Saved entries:
________

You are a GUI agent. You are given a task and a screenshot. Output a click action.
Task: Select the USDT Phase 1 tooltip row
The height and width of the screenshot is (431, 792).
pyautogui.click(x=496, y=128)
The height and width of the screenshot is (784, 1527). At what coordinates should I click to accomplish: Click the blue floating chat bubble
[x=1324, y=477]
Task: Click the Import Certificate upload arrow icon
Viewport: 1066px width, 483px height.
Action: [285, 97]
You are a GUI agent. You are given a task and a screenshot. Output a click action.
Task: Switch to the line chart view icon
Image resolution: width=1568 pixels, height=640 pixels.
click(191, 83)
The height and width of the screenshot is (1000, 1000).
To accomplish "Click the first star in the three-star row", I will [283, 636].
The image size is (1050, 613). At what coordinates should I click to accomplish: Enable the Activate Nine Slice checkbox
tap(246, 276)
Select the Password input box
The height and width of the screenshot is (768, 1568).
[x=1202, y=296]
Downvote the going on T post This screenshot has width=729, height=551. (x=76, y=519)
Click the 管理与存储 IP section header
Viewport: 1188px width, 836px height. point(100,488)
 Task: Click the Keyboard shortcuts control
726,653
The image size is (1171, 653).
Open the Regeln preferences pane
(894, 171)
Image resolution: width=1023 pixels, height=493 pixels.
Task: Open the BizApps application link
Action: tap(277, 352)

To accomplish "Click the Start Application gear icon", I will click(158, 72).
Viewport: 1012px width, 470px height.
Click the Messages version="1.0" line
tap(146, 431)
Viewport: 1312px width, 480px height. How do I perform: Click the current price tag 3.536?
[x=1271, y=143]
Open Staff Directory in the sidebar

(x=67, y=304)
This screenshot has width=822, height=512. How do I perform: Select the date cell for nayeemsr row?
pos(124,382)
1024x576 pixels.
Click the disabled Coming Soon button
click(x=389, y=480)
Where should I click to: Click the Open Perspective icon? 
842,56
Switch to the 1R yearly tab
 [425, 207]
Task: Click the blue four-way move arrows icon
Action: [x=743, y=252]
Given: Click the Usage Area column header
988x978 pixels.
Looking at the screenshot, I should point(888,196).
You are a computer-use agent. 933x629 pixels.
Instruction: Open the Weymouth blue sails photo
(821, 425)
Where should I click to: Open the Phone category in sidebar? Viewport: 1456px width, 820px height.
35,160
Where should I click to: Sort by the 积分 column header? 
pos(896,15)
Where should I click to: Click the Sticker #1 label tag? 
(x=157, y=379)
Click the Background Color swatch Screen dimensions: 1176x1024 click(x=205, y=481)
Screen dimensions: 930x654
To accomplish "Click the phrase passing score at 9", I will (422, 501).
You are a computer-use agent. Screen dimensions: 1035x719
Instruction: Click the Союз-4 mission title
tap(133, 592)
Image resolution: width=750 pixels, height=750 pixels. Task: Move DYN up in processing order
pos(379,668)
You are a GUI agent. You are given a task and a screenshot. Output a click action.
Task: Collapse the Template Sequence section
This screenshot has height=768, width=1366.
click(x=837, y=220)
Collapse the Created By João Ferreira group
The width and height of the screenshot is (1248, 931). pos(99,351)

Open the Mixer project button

________

Problem requirements: Find every line in the records that uses the string "dimensions", then copy it.

Written response:
Click the Background Color swatch Screen dimensions: 1176x1024 click(x=205, y=481)
Screen dimensions: 930x654
You are a computer-use agent. Screen dimensions: 1035x719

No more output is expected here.